Criticism of the sluggish tempo of Europe’s vaccine rollout has grown louder in latest days.
In Germany, the place the main target has been on inoculating aged individuals in care properties, senior docs have complained that hospital workers are being left ready for his or her jabs regardless of being within the precedence teams.
‘Basket of suppliers’
France has seen related complaints, prompting the federal government to announce that well being staff aged over 50 may get the shot from Monday — earlier than initially deliberate.
Part of the issue is that the EU positioned a comparatively low order of 300 million doses for its 27 member states, and the contract was solely signed in November, later than different nations.
Fellow BioNTech founder Ozlem Tureci, who can also be Sahin’s spouse, informed Spiegel that the EU had assumed there could be “a basket of different suppliers” to select from, given the worldwide race to develop a pandemic-ending jab.
“Such an approach makes sense. But then at some point it became clear that many would be unable to deliver quickly.”
Sahin mentioned BioNTech aimed to get a brand new manufacturing facility within the German metropolis of Marburg up and operating in February, “far earlier than planned”, that ought to then give you the chance to churn out a further 250 million doses within the first half of 2021.

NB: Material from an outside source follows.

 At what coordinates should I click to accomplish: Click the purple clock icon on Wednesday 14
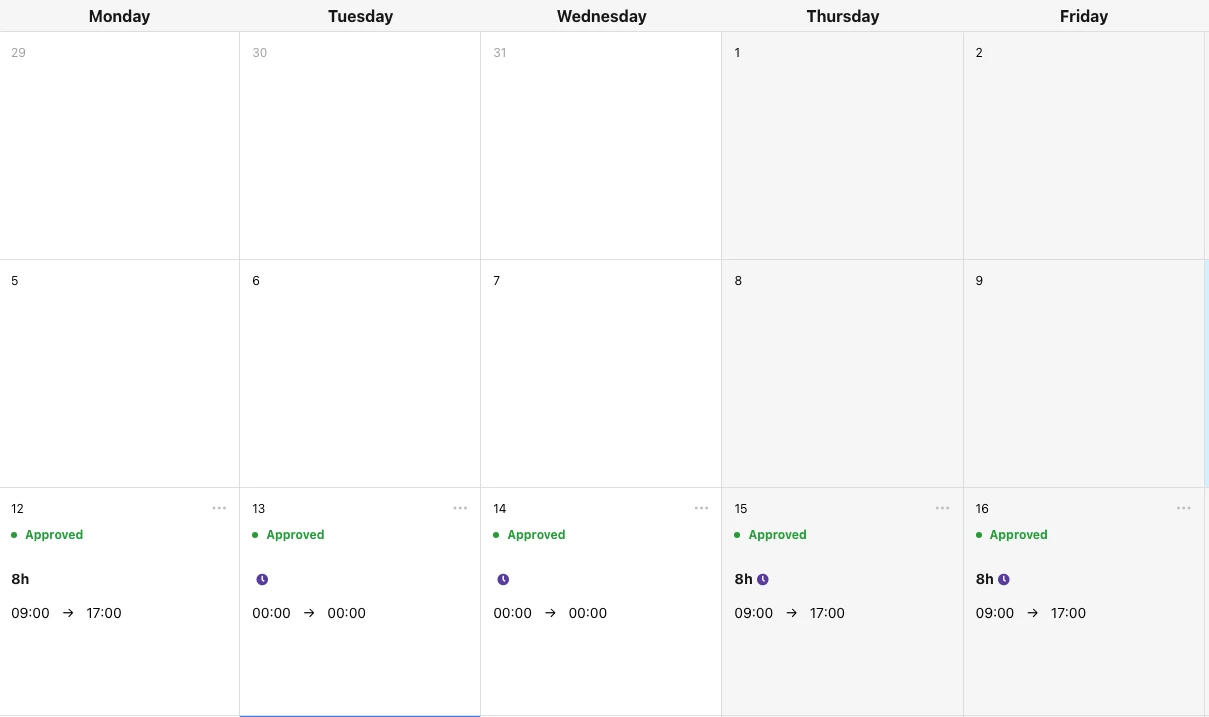coord(503,579)
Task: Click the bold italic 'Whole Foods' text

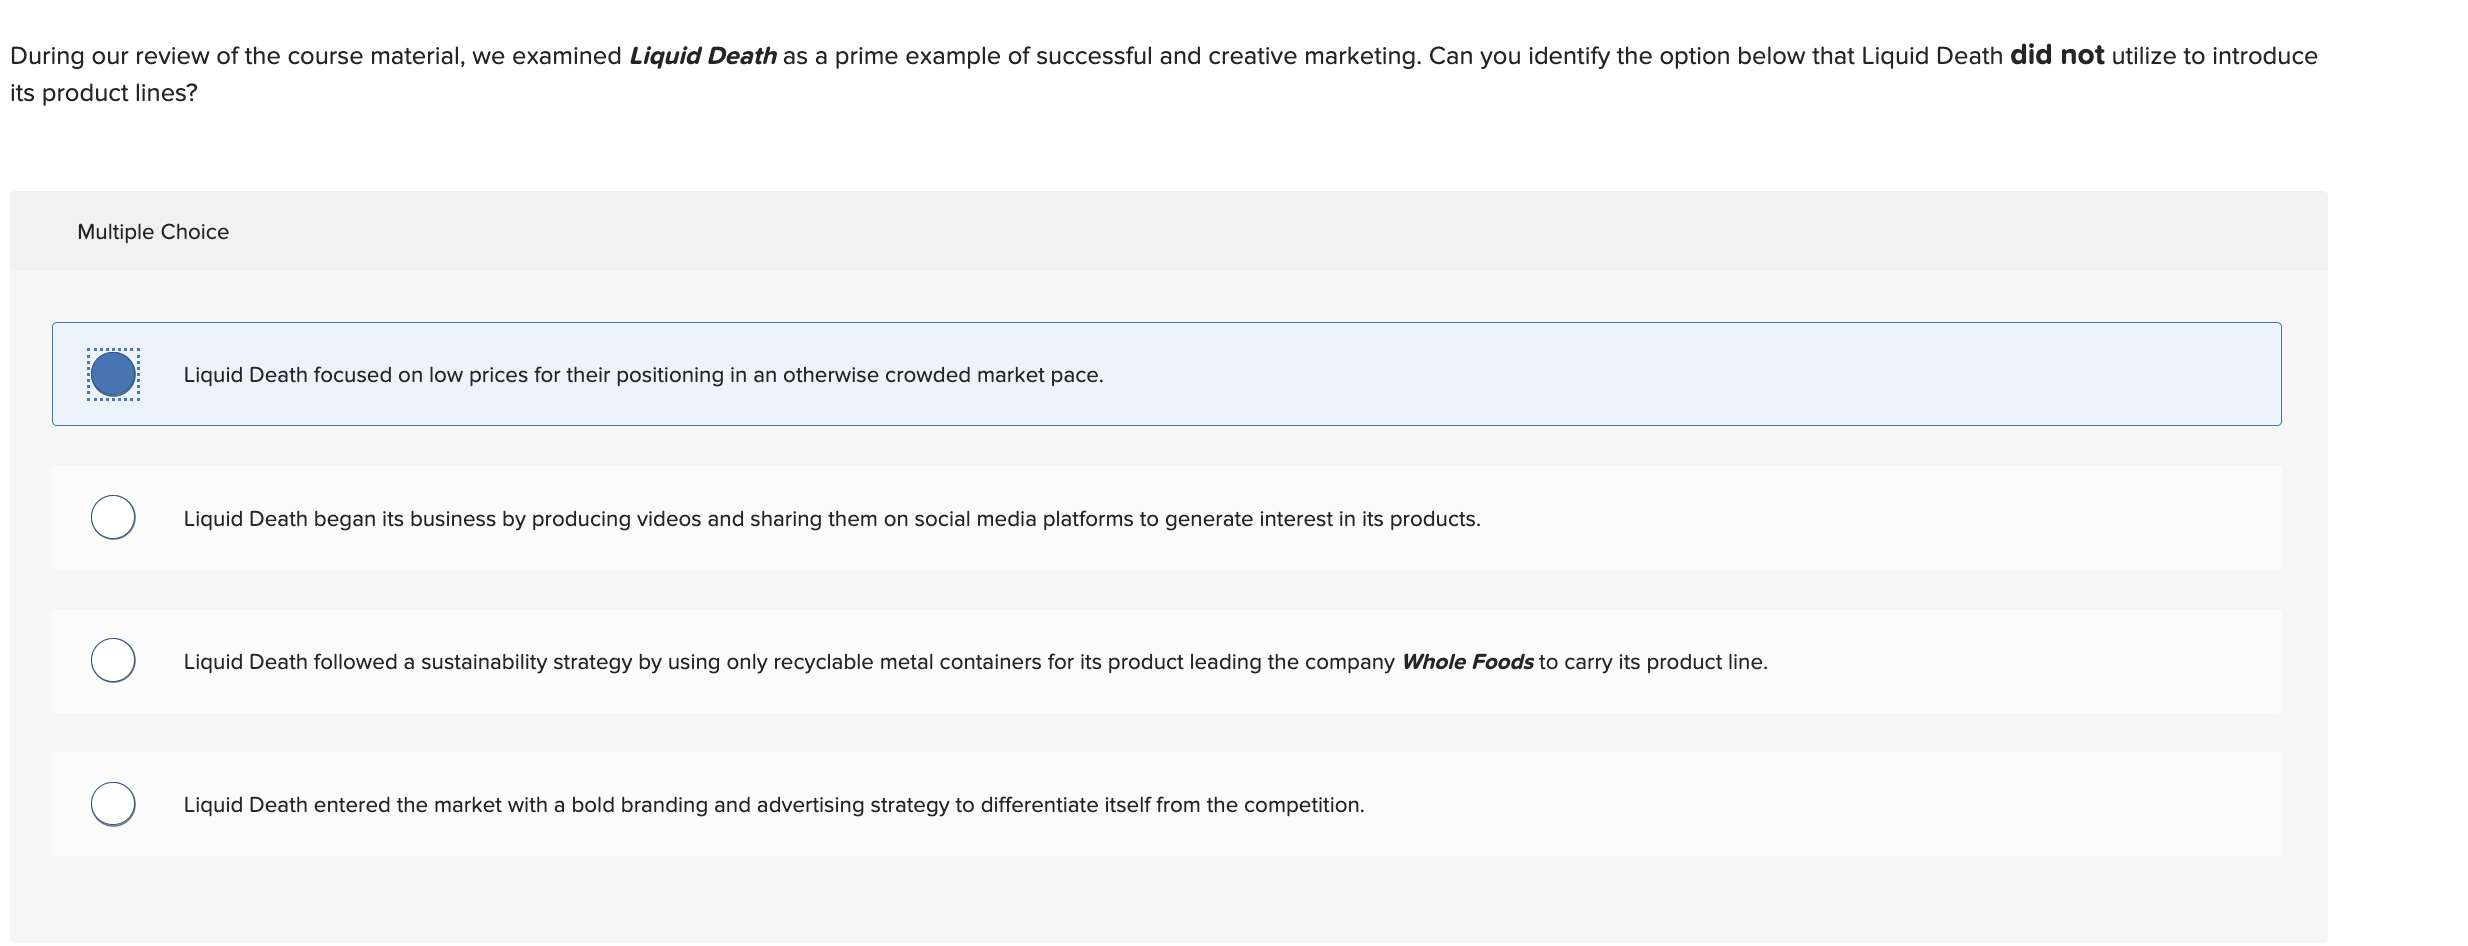Action: pyautogui.click(x=1467, y=662)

Tureci mentioned they’d additionally struck offers with 5 pharmaceutical producers in Europe to improve production, and negotiations with different specialised corporations are ongoing.
“By the end of January we should have clarity on what and how much more we can produce,” Sahin mentioned.
BioNTech and Pfizer had been initially aiming to ship 1.three billion doses worldwide this yr, sufficient to immunise 650 million individuals.